I think this debug message would have been more useful after access().

> +
> +		if (access(path, R_OK))
> +			continue;
> +
> +		btf = btf__parse_elf(path, NULL);
> +		if (IS_ERR(btf))
> +			continue;
> +
> +		pr_debug("successfully loaded kernel BTF from '%s'\n", path);
> +		return btf;
> +	}
> +
> +	pr_warning("failed to find valid kernel BTF\n");
> +	return ERR_PTR(-ESRCH);
> +}
> +
> +/* Output spec definition in the format:
> + * [<type-id>] (<type-name>) + <raw-spec> => <offset>@<spec>,
> + * where <spec> is a C-syntax view of recorded field access, e.g.: x.a[3].b
> + */
> +static void bpf_core_dump_spec(int level, const struct bpf_core_spec *spec)
> +{
> +	const struct btf_type *t;
> +	const char *s;
> +	__u32 type_id;
> +	int i;
> +
> +	type_id = spec->spec[0].type_id;
> +	t = btf__type_by_id(spec->btf, type_id);
> +	s = btf__name_by_offset(spec->btf, t->name_off);
> +	libbpf_print(level, "[%u] (%s) + ", type_id, s);

imo extra []() don't improve readability of the dump.

> +
> +	for (i = 0; i < spec->raw_len; i++)
> +		libbpf_print(level, "%d%s", spec->raw_spec[i],
> +			     i == spec->raw_len - 1 ? " => " : ":");
> +
> +	libbpf_print(level, "%u @ &x", spec->offset);
> +
> +	for (i = 0; i < spec->len; i++) {
> +		if (spec->spec[i].name)
> +			libbpf_print(level, ".%s", spec->spec[i].name);
> +		else
> +			libbpf_print(level, "[%u]", spec->spec[i].idx);
> +	}
> +
> +}
> +
> +static size_t bpf_core_hash_fn(const void *key, void *ctx)
> +{
> +	return (size_t)key;
> +}
> +
> +static bool bpf_core_equal_fn(const void *k1, const void *k2, void *ctx)
> +{
> +	return k1 == k2;
> +}
> +
> +static void *u32_to_ptr(__u32 x)
> +{
> +	return (void *)(uintptr_t)x;
> +}

u32 to pointer on 64-bit arch?!
That surely needs a comment.

> +
> +/* 
> + * CO-RE relocate single instruction.
> + *
> + * The outline and important points of the algorithm:
> + * 1. For given local type, find corresponding candidate target types.
> + *    Candidate type is a type with the same "essential" name, ignoring
> + *    everything after last triple underscore (___).

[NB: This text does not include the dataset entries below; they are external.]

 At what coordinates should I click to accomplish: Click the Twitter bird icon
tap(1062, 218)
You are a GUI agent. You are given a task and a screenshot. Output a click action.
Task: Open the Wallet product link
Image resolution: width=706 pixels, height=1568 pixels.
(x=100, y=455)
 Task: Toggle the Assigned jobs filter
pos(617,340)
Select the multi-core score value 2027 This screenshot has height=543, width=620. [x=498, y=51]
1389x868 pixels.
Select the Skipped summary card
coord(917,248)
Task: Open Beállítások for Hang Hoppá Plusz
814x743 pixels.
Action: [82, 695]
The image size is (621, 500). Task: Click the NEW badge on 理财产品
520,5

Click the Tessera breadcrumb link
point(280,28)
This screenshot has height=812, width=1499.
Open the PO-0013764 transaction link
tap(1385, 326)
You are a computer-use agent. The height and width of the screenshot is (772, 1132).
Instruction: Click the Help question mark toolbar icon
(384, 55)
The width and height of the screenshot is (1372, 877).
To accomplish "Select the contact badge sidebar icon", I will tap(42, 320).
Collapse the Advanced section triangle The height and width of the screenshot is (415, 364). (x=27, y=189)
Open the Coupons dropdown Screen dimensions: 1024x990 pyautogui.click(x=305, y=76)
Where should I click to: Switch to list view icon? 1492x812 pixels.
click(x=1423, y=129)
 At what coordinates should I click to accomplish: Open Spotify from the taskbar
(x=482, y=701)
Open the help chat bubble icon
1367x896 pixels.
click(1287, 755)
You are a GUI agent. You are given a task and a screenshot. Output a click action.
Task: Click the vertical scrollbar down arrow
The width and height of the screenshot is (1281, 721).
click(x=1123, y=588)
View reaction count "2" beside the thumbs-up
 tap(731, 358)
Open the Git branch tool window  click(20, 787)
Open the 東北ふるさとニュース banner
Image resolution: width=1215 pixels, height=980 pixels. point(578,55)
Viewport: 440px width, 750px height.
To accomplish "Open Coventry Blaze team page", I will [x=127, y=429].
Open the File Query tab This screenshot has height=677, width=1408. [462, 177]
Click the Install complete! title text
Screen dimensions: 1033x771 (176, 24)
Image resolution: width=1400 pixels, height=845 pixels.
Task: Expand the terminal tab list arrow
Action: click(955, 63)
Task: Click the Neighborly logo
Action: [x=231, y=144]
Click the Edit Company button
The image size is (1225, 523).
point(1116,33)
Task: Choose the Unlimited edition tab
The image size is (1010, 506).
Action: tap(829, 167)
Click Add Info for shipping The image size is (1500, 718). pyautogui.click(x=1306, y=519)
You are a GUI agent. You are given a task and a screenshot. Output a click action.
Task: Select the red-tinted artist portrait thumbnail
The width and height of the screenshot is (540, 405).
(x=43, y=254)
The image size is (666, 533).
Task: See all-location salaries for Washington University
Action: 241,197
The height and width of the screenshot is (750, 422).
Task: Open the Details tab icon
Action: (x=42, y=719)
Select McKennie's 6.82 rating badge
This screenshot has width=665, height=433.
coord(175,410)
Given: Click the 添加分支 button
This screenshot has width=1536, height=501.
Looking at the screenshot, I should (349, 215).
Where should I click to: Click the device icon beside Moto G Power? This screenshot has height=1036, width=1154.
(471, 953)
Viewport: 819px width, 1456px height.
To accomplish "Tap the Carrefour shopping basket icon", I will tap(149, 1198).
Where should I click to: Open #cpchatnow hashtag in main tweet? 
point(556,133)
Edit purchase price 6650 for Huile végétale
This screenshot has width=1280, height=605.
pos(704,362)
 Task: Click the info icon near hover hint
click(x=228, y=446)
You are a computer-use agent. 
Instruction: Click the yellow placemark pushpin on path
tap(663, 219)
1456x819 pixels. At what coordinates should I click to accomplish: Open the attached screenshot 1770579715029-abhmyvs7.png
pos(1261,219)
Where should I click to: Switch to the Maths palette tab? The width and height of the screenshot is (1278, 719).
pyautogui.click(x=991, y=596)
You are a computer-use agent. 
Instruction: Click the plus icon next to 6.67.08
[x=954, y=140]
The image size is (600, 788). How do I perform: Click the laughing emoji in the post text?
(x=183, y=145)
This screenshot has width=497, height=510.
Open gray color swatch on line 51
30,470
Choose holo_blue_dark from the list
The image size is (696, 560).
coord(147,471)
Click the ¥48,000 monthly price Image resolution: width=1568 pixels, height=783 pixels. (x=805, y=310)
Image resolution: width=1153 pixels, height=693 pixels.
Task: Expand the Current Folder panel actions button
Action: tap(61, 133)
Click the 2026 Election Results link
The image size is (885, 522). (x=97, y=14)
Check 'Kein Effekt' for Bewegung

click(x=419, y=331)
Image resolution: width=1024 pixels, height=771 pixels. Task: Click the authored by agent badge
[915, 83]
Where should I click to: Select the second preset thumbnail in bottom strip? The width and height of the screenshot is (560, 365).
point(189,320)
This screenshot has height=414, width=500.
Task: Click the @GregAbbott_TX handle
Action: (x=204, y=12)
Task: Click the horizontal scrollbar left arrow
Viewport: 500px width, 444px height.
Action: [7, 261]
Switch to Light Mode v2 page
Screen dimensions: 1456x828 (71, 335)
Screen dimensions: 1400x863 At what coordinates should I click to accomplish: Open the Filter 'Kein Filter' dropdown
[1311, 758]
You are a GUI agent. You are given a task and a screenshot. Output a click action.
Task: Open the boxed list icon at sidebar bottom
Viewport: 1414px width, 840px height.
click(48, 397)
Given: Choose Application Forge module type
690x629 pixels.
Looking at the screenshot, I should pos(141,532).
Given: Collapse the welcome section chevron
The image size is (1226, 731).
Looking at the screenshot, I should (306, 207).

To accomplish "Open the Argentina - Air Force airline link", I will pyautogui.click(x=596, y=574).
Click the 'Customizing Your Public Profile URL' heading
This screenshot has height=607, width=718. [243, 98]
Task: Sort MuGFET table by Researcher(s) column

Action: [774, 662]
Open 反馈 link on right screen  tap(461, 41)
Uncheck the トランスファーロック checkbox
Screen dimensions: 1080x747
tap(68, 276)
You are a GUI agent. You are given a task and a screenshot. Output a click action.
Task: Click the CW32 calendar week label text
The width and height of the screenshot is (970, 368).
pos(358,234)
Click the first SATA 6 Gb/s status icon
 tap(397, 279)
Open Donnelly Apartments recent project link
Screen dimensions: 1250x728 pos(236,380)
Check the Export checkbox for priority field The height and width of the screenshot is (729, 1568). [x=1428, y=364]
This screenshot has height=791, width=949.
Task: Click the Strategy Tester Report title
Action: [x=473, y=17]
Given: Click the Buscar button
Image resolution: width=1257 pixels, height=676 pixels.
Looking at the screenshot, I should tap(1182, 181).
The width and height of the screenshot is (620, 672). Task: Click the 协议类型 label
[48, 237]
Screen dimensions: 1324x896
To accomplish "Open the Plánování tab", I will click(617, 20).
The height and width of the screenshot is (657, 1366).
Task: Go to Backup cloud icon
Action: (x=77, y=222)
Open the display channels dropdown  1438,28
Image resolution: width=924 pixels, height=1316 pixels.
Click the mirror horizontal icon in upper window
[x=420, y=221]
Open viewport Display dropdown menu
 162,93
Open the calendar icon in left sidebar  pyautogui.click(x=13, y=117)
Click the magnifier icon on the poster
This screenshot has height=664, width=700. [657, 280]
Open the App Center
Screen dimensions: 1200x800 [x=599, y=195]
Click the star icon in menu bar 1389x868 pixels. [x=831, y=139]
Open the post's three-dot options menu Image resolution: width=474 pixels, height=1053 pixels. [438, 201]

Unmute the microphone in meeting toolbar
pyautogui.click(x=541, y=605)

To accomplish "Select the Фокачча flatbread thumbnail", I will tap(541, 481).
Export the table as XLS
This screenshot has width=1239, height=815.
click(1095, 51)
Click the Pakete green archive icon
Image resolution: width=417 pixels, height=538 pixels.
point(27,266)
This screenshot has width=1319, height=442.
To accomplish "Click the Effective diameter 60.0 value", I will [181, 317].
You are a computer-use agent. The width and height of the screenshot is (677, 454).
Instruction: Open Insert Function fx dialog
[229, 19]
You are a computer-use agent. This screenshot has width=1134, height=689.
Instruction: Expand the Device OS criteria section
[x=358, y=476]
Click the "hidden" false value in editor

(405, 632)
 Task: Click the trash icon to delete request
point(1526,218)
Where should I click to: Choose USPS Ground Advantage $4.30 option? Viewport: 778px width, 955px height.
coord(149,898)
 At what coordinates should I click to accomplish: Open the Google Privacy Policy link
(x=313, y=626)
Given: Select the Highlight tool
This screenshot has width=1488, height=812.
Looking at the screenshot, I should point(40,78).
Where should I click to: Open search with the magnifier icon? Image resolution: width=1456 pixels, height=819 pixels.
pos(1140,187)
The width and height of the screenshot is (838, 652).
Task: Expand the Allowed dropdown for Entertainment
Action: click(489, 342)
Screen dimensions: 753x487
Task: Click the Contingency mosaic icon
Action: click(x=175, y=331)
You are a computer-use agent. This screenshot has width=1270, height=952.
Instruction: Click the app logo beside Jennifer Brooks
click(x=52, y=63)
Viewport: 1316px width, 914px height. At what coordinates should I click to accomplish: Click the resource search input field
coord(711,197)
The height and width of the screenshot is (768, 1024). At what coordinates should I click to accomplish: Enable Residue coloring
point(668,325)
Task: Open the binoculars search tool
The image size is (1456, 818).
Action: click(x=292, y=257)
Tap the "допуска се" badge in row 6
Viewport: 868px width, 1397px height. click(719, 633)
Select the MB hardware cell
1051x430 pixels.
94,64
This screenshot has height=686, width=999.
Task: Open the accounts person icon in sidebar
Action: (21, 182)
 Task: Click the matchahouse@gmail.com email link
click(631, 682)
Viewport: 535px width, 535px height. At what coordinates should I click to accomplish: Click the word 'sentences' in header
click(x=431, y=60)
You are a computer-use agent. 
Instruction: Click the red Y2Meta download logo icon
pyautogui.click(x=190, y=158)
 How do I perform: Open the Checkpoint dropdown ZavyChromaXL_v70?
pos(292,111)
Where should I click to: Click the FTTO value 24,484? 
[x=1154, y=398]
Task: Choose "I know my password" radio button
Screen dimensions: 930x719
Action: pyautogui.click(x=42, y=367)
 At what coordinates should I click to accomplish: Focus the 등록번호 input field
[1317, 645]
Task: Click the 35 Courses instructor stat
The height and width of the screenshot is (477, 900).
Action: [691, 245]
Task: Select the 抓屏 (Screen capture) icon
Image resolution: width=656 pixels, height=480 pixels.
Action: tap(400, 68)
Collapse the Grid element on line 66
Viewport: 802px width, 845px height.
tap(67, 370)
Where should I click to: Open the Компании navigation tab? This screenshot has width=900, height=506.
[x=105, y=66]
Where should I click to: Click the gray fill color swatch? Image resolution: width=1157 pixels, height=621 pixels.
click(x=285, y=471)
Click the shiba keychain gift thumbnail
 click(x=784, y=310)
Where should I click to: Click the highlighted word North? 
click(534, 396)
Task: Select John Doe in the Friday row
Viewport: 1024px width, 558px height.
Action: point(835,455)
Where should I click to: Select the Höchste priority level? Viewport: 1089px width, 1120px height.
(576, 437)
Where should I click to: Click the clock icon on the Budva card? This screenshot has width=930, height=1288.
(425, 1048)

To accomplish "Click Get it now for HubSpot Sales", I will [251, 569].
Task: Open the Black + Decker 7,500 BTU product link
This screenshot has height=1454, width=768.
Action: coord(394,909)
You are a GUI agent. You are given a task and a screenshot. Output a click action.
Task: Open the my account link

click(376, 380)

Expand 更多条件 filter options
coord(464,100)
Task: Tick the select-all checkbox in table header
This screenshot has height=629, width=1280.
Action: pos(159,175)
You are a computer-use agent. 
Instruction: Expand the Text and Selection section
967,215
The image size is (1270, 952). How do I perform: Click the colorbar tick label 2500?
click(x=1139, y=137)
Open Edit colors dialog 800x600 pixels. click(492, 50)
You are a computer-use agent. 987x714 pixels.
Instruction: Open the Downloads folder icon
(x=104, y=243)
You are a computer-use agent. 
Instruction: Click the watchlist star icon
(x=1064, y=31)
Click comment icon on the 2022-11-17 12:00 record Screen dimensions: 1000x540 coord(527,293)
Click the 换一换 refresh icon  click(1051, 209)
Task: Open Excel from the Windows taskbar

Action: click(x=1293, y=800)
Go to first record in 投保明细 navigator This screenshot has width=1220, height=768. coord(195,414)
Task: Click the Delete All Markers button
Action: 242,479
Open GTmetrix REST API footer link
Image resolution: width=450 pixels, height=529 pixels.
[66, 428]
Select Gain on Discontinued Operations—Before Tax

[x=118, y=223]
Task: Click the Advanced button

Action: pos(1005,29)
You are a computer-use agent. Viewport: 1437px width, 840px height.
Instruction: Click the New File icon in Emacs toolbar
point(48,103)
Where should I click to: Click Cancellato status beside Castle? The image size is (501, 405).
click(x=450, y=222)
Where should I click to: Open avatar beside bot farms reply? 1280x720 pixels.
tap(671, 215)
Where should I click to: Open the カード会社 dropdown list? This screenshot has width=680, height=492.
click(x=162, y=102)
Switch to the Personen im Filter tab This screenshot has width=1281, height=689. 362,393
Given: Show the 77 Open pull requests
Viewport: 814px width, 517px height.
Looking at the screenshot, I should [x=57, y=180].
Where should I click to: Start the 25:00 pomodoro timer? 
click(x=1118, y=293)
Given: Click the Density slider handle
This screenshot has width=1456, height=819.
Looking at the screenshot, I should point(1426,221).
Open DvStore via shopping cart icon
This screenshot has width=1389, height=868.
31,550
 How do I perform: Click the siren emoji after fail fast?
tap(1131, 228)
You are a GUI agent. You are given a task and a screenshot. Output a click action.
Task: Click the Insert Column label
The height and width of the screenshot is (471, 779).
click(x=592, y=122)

E.g., `sample`,
> + *    `sample___flavor_one`, `sample___flavor_another_one`, are all candidates
> + *    for each other. Names with triple underscore are referred to as
> + *    "flavors" and are useful, among other things, to allow to
> + *    specify/support incompatible variations of the same kernel struct, which
> + *    might differ between different kernel versions and/or build
> + *    configurations.
> + *
> + *    N.B. Struct "flavors" could be generated by bpftool's BTF-to-C
> + *    converter, when deduplicated BTF of a kernel still contains more than
> + *    one different types with the same name. In that case, ___2, ___3, etc
> + *    are appended starting from second name conflict. But start flavors are
> + *    also useful to be defined "locally", in BPF program, to extract same
> + *    data from incompatible changes between different kernel
> + *    versions/configurations. For instance, to handle field renames between
> + *    kernel versions, one can use two flavors of the struct name with the
> + *    same common name and use conditional relocations to extract that field,
> + *    depending on target kernel version.

there are actual kernel types that have ___ in the name.
Ex: struct lmc___media
We probably need to revisit this 'flavor' convention.

> +	for (i = 0, j = 0; i < cand_ids->len; i++) {
> +		cand_id = cand_ids->data[i];
> +		cand_type = btf__type_by_id(targ_btf, cand_id);
> +		cand_name = btf__name_by_offset(targ_btf, cand_type->name_off);
> +
> +		err = bpf_core_spec_match(&local_spec, targ_btf,
> +					  cand_id, &cand_spec);
> +		if (err < 0) {
> +			pr_warning("prog '%s': relo #%d: failed to match spec ",
> +				   prog_name, relo_idx);
> +			bpf_core_dump_spec(LIBBPF_WARN, &local_spec);
> +			libbpf_print(LIBBPF_WARN,
> +				     " to candidate #%d [%d] (%s): %d\n",
> +				     i, cand_id, cand_name, err);
> +			return err;
> +		}
> +		if (err == 0) {
> +			pr_debug("prog '%s': relo #%d: candidate #%d [%d] (%s) doesn't match spec ",
> +				 prog_name, relo_idx, i, cand_id, cand_name);
> +			bpf_core_dump_spec(LIBBPF_DEBUG, &local_spec);
> +			libbpf_print(LIBBPF_DEBUG, "\n");
> +			continue;
> +		}
> +
> +		pr_debug("prog '%s': relo #%d: candidate #%d matched as spec ",
> +			 prog_name, relo_idx, i);

did you mention that you're going to make a helper for this debug dumps?